> [What you are asked to do]:
Where a line of the records holds the string "Home", copy that line.
===== Supplied data
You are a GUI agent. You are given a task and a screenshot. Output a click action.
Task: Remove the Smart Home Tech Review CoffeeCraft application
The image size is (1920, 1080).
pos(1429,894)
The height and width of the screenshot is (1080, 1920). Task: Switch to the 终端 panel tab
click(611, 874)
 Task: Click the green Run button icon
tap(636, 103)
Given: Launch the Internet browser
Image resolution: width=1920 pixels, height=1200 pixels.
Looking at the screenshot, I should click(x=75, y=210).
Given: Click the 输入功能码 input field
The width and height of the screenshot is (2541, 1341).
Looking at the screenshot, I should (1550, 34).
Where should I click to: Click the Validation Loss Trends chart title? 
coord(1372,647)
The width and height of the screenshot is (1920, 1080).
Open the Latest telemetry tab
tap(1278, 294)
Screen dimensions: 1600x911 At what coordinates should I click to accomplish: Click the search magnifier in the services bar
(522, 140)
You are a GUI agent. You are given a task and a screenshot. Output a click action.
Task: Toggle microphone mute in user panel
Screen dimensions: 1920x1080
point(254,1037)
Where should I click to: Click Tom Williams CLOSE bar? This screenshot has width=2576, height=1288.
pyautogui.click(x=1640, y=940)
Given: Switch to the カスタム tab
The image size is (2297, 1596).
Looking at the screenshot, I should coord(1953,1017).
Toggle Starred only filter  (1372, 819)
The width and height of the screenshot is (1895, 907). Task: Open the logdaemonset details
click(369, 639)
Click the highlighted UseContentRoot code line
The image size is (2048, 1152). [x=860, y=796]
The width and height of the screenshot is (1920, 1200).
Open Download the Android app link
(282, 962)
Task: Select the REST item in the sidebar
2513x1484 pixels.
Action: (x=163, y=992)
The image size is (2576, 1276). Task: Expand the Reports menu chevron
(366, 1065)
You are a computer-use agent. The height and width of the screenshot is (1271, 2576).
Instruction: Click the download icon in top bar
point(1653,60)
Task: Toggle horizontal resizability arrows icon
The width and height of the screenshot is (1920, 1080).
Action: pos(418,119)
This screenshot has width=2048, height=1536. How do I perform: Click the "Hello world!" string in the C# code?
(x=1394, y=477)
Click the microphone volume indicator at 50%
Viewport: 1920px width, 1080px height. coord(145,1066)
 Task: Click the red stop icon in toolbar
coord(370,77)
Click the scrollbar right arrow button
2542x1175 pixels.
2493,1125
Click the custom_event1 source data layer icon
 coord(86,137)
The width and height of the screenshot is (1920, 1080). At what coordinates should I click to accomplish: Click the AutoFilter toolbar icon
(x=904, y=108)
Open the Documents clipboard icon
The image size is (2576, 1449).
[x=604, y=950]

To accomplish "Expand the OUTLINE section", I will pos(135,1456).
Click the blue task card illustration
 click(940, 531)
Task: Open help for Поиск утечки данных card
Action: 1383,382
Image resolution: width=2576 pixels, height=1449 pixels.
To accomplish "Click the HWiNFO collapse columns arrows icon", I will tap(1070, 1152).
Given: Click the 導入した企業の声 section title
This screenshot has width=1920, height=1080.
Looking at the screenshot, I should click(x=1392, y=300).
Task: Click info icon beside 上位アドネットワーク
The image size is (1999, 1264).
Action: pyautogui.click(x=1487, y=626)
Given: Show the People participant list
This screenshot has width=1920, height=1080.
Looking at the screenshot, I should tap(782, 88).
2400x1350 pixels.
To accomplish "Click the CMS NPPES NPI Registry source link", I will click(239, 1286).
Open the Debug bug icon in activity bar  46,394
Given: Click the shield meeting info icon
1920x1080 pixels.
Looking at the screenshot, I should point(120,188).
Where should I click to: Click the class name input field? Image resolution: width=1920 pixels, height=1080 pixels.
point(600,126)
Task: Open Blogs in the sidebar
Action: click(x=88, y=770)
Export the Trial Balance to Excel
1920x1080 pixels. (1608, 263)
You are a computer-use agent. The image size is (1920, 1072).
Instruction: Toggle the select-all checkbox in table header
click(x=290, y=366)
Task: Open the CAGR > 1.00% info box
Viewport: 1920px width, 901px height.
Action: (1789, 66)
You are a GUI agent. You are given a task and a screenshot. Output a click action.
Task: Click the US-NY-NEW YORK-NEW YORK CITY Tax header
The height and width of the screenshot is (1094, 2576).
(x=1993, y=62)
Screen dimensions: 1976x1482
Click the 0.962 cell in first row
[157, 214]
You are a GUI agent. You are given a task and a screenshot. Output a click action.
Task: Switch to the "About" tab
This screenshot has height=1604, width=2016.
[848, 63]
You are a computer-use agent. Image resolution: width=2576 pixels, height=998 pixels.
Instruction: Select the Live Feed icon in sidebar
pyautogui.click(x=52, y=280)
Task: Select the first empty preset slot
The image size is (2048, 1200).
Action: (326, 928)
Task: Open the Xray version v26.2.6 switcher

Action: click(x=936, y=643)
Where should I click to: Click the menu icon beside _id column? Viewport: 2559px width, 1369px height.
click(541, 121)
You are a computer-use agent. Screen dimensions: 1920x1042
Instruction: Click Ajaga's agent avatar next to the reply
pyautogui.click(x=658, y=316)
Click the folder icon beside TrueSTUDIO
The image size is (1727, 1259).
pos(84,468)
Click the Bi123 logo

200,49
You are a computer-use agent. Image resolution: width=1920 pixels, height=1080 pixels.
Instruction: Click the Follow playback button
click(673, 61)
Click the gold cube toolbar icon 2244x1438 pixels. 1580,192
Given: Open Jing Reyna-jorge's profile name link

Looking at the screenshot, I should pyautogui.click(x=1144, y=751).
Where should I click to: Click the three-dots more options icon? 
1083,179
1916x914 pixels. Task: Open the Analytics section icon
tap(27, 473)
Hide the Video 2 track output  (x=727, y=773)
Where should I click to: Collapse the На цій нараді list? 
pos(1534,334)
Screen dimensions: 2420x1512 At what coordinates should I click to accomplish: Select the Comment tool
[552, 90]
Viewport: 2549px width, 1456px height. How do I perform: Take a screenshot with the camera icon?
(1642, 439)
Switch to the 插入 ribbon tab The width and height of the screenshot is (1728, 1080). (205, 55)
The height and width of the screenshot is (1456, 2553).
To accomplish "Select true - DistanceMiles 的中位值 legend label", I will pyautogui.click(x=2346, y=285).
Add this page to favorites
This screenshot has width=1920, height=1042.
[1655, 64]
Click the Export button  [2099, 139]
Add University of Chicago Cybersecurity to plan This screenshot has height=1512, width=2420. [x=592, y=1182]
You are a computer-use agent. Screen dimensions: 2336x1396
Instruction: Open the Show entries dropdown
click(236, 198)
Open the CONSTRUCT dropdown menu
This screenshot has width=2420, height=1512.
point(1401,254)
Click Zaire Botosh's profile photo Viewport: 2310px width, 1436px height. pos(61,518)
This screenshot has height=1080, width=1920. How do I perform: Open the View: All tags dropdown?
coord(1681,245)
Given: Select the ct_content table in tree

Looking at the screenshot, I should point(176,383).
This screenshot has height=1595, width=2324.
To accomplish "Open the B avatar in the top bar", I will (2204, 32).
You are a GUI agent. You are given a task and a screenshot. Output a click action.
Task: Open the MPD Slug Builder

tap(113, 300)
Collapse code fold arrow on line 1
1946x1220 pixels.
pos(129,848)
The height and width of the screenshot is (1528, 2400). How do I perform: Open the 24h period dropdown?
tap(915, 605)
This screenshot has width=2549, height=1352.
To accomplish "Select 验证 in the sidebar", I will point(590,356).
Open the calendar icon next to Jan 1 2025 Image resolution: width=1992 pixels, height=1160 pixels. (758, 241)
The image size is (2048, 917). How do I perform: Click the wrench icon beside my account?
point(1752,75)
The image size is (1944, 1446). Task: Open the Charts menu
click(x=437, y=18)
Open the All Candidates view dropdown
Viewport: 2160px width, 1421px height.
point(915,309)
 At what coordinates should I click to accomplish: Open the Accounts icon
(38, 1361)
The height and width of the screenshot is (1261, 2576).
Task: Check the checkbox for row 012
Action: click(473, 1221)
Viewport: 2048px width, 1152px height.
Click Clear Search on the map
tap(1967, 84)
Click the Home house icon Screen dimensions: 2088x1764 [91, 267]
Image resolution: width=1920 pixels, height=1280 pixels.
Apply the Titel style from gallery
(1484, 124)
==========
> [Exercise answer]:
Task: Remove the Smart Home Tech Review CoffeeCraft application
Click the Home house icon Screen dimensions: 2088x1764 [91, 267]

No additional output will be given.